She stops on a farm road where a noisy compressor station has been plopped down in a pasture and points to a gravel-covered area beside a creek. For months, oilfield workers had used a portable toilet perched beside the creek. After they left, Wilson went to investigate and was nearly knocked over by the stench. Weeks’ worth of fecal matter had been dumped into a pit beside the creek.
Wilson complained to the Texas Railroad Commission, which refused to test the water. Still, the pit was cleaned up and filled in with gravel a few weeks later.
Another mile down the road is the tree she climbed in icy weather last last winter to get a better angle for photographing a drilling sludge pit. The drillers were using a large hose to drain wastewater from the pit. The hose ran beside the road and underneath a bridge — where it spilled its load into a wide and flowing creek.
Cows drink from the stream. Farmers use it to grow crops. The crops and beef make their way to people’s stomachs.

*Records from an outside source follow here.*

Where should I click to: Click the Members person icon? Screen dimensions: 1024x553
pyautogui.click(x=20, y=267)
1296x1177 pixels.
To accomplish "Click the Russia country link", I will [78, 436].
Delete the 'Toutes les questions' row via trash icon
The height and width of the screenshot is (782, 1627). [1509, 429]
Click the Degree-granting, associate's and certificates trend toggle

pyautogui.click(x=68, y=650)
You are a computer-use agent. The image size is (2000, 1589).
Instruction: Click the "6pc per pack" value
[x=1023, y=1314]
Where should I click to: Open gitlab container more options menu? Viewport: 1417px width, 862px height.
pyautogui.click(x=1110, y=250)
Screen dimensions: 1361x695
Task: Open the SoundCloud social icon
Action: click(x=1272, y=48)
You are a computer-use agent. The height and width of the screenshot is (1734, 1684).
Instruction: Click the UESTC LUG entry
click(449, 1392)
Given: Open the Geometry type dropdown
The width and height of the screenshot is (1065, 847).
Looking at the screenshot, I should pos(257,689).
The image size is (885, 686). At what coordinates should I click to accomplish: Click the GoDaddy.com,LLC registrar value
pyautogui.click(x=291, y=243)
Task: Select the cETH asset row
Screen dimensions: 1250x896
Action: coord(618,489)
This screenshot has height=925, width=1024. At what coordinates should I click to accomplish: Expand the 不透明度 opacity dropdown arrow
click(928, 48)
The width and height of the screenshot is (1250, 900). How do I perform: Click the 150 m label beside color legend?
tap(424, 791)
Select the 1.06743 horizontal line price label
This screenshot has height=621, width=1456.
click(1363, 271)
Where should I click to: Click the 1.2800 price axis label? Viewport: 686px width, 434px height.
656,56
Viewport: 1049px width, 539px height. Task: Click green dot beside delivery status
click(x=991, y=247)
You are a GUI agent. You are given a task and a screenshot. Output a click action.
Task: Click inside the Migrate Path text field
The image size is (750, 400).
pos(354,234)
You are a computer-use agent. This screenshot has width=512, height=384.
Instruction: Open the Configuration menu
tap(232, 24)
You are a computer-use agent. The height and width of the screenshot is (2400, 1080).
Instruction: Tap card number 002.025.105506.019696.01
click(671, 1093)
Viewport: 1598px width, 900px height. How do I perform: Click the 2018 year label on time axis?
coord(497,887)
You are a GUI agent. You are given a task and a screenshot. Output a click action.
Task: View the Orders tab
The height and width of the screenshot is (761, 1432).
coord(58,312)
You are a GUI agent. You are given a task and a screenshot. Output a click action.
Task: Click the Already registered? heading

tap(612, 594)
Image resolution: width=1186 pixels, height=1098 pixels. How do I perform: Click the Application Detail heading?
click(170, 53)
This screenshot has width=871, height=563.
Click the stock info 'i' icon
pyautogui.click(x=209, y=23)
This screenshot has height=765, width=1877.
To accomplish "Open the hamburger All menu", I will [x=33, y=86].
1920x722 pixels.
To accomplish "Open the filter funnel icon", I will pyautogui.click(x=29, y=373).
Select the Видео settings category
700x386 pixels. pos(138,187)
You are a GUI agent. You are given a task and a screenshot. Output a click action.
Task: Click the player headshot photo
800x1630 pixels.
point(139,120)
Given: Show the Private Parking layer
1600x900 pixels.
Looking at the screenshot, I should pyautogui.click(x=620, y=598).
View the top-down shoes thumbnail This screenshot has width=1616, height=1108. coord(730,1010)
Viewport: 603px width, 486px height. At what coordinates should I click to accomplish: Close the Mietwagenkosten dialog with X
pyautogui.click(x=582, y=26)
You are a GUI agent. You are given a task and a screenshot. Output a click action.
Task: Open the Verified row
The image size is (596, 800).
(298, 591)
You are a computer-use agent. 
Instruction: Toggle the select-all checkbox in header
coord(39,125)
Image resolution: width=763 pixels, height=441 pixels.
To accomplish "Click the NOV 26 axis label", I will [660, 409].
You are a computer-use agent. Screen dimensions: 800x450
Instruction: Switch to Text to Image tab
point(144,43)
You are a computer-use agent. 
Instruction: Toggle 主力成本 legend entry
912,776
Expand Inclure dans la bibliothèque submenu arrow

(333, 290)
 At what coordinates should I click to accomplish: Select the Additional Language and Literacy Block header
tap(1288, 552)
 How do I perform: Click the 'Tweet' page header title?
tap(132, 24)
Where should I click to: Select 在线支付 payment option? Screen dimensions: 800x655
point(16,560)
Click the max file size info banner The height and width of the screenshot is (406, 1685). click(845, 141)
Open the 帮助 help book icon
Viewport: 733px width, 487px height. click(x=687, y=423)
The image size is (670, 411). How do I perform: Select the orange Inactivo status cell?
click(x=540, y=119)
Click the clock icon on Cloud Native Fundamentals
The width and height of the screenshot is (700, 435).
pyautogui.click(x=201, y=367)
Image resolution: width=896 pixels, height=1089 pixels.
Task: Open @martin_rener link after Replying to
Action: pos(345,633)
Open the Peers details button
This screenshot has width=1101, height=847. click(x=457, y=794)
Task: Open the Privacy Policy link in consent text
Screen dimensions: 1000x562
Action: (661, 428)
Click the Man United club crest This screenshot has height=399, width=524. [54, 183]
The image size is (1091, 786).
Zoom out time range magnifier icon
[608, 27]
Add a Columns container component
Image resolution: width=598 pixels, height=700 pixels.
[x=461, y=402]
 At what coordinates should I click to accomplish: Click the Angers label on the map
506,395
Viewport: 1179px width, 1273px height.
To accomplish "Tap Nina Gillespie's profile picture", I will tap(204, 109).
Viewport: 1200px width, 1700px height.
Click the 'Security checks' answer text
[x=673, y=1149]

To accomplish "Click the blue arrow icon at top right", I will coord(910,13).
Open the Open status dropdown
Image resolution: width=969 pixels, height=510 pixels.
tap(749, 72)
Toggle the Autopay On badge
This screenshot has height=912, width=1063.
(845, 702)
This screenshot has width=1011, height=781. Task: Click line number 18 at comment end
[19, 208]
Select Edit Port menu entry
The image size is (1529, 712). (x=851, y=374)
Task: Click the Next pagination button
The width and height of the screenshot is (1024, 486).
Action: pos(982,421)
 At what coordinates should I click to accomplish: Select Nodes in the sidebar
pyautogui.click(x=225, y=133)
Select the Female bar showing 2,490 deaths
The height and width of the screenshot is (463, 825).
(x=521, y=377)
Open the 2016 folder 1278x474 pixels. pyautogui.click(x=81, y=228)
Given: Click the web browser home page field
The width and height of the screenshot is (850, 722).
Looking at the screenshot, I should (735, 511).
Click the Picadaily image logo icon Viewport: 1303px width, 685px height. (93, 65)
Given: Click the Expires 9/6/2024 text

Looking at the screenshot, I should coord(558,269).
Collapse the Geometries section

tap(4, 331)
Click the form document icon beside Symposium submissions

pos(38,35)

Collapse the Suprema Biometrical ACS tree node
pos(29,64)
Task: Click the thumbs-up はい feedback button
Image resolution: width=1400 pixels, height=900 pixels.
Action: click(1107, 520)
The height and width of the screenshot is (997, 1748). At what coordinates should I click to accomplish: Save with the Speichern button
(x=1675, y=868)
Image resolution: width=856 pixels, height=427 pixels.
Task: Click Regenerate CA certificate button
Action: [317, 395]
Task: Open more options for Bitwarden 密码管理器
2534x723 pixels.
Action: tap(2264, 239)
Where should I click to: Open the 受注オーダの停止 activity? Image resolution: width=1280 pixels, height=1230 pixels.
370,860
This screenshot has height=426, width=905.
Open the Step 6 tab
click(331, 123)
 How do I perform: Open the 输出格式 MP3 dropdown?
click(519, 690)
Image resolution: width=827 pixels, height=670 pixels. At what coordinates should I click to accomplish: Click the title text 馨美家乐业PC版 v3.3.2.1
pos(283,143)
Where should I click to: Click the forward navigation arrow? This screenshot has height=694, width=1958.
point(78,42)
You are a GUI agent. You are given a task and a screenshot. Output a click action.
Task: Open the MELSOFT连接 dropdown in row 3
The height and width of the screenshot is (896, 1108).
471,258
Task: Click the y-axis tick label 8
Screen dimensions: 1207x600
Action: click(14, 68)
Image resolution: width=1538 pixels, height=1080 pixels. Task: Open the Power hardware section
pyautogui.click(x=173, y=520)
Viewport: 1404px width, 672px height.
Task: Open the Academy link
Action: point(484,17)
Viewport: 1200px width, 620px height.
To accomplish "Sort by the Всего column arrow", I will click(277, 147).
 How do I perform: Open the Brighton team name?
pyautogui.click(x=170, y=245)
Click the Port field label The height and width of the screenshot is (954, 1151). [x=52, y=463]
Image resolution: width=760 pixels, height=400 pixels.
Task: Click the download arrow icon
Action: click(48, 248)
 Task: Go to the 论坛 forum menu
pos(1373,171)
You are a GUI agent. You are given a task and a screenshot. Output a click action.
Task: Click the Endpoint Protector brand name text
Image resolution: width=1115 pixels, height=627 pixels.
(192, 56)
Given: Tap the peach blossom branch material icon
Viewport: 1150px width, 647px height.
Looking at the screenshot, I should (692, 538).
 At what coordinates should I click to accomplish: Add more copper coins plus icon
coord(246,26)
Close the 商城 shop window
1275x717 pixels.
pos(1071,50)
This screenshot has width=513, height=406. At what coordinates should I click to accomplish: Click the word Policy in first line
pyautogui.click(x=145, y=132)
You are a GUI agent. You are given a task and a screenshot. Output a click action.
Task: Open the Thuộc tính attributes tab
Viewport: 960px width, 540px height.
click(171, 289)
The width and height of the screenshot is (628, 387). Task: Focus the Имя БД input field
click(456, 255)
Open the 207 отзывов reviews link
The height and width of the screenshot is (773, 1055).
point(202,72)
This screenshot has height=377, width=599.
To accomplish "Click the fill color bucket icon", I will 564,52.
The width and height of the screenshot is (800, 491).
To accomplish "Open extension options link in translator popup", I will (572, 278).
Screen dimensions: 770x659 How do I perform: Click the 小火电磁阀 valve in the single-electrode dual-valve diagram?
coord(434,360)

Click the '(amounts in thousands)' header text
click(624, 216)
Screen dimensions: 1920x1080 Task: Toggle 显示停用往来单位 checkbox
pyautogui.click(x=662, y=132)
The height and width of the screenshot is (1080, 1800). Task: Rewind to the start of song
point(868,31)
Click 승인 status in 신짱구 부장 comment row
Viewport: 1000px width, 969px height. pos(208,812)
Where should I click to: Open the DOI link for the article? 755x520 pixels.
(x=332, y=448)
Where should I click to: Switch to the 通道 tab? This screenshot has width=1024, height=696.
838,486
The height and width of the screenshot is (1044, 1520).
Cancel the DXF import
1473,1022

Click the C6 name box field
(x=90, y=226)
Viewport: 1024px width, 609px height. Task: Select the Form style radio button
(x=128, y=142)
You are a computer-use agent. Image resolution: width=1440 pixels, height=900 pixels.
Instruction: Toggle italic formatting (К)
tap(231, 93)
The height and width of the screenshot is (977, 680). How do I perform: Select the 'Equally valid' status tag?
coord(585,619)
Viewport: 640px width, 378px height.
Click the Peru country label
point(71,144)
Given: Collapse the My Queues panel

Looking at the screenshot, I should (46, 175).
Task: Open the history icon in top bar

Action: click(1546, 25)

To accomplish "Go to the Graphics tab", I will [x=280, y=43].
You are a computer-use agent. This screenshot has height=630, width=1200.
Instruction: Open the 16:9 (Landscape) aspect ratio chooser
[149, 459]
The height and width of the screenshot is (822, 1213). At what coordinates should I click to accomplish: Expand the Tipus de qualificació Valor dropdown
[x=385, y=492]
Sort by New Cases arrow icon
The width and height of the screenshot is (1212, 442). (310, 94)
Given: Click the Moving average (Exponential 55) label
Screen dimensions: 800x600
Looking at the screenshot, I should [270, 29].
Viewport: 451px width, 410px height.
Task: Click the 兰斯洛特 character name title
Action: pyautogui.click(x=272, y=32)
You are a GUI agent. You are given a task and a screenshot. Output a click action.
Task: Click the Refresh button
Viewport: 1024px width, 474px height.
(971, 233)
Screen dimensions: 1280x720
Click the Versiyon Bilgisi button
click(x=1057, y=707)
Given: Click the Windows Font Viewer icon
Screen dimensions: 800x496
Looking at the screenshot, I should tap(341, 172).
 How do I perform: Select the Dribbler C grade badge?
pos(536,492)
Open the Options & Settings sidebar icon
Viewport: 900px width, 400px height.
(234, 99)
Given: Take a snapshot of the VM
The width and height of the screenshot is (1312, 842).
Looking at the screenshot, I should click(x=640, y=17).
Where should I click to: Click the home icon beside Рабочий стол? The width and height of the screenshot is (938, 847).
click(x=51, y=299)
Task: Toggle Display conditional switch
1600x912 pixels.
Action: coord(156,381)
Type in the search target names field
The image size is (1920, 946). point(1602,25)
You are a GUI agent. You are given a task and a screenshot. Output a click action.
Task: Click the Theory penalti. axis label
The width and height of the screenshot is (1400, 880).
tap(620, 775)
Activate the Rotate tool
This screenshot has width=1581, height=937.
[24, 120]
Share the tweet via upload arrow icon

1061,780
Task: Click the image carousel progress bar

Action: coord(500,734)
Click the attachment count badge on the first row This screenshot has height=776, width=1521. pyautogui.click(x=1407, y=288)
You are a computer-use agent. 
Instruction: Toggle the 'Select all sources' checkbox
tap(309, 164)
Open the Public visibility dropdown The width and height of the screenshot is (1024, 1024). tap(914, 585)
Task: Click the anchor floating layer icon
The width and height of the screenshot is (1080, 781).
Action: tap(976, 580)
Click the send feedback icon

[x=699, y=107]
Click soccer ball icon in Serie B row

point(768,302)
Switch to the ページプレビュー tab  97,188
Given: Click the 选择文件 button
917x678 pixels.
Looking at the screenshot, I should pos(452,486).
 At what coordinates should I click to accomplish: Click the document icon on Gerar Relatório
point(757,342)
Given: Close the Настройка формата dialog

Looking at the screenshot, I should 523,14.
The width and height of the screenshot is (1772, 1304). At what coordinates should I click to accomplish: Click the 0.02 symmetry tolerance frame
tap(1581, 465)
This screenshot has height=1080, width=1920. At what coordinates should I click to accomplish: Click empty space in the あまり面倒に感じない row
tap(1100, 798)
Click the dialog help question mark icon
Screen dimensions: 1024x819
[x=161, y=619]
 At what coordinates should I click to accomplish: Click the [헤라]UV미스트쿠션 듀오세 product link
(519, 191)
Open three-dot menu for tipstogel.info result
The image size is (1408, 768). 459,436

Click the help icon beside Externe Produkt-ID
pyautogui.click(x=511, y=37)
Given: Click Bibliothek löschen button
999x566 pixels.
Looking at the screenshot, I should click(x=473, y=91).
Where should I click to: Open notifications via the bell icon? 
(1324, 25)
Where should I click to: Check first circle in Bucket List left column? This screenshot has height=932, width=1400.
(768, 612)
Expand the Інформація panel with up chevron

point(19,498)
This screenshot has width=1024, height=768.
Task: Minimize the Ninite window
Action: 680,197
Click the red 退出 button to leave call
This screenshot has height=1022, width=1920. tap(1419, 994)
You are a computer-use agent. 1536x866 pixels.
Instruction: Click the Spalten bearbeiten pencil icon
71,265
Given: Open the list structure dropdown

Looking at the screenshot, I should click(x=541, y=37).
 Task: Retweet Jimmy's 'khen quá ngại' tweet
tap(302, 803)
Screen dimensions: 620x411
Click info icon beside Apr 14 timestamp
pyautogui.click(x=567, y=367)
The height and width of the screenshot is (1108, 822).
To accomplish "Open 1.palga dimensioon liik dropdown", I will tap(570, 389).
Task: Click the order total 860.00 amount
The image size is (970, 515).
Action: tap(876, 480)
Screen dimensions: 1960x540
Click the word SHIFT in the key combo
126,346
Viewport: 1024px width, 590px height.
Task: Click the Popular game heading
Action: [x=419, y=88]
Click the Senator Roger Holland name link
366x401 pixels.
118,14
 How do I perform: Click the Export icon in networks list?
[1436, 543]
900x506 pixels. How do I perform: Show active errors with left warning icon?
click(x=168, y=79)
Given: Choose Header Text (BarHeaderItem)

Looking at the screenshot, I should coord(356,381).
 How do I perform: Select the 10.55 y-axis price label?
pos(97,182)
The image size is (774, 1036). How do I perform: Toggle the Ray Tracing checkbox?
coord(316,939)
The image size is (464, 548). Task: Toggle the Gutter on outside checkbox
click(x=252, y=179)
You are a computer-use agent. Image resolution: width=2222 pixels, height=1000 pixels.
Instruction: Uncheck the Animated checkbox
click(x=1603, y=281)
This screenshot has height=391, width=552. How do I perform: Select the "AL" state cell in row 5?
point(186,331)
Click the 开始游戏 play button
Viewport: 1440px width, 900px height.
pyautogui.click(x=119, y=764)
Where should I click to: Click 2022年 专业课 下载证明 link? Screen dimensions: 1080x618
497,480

“The drillers have run amok,” she said.
Farther west, in rural Parker County, Kathy Chruscielski wages a similar fight. She gets much of the credit (or blame, depending on one’s outlook) for spurring creation of the Upper Trinity Groundwater Conservation District, which protects the aquifers supplying rural dwellers with water for their homes. A stay-at-home mom, she went reluctantly to her first public meeting a few years ago to find out who was going to fix the county’s worsening water situation. When she found out the answer was “probably no one,” an activist was born.
Across much of rural Texas, women like Wilson and Chruscielski have taken lead roles in fighting big industry, polluters, municipalities, and lawmakers who threaten their clean and peaceful country living.
Transportation projects, eminent domain abuses, strip mining, nuclear- and coal-fired power plants, and any number of other industrial and big-city pains have traditionally threatened outlying areas that lacked the protections or organized leadership to fight back. That’s changing. Rural dwellers are tapping into technology and grassroots resistance to avoid being bullied, and women are often leading the fight.
“I don’t want to leave this mess for the next generation,” said Terri Hall, a Bexar County resident who led a successful battle against a tollway and related eminent-domain land-grabs that were being planned by the state near her home north of San Antonio. “We keep kicking the can down the road, and nobody ever seems to have the guts or the spine to fix it. And without the people rising up, government doesn’t have the will to fix it themselves.”
Water is Kathy Chruscielski’s hot button for good reason: When you’re trying to run a five-person household, a faucet with nothing coming out of it is a major disaster. Worries about what was happening to her water well turned this mother of three, who plays piano at church, enjoys listening to jazz, and cares for a horse named Capalani, into one of rural Parker County’s most avid activists.
The Chruscielskis moved to the Remuda Ranch Estates west of Fort Worth in 1999. Less than three years later their water well petered out. “We first thought it must be some minor equipment failure,” she said.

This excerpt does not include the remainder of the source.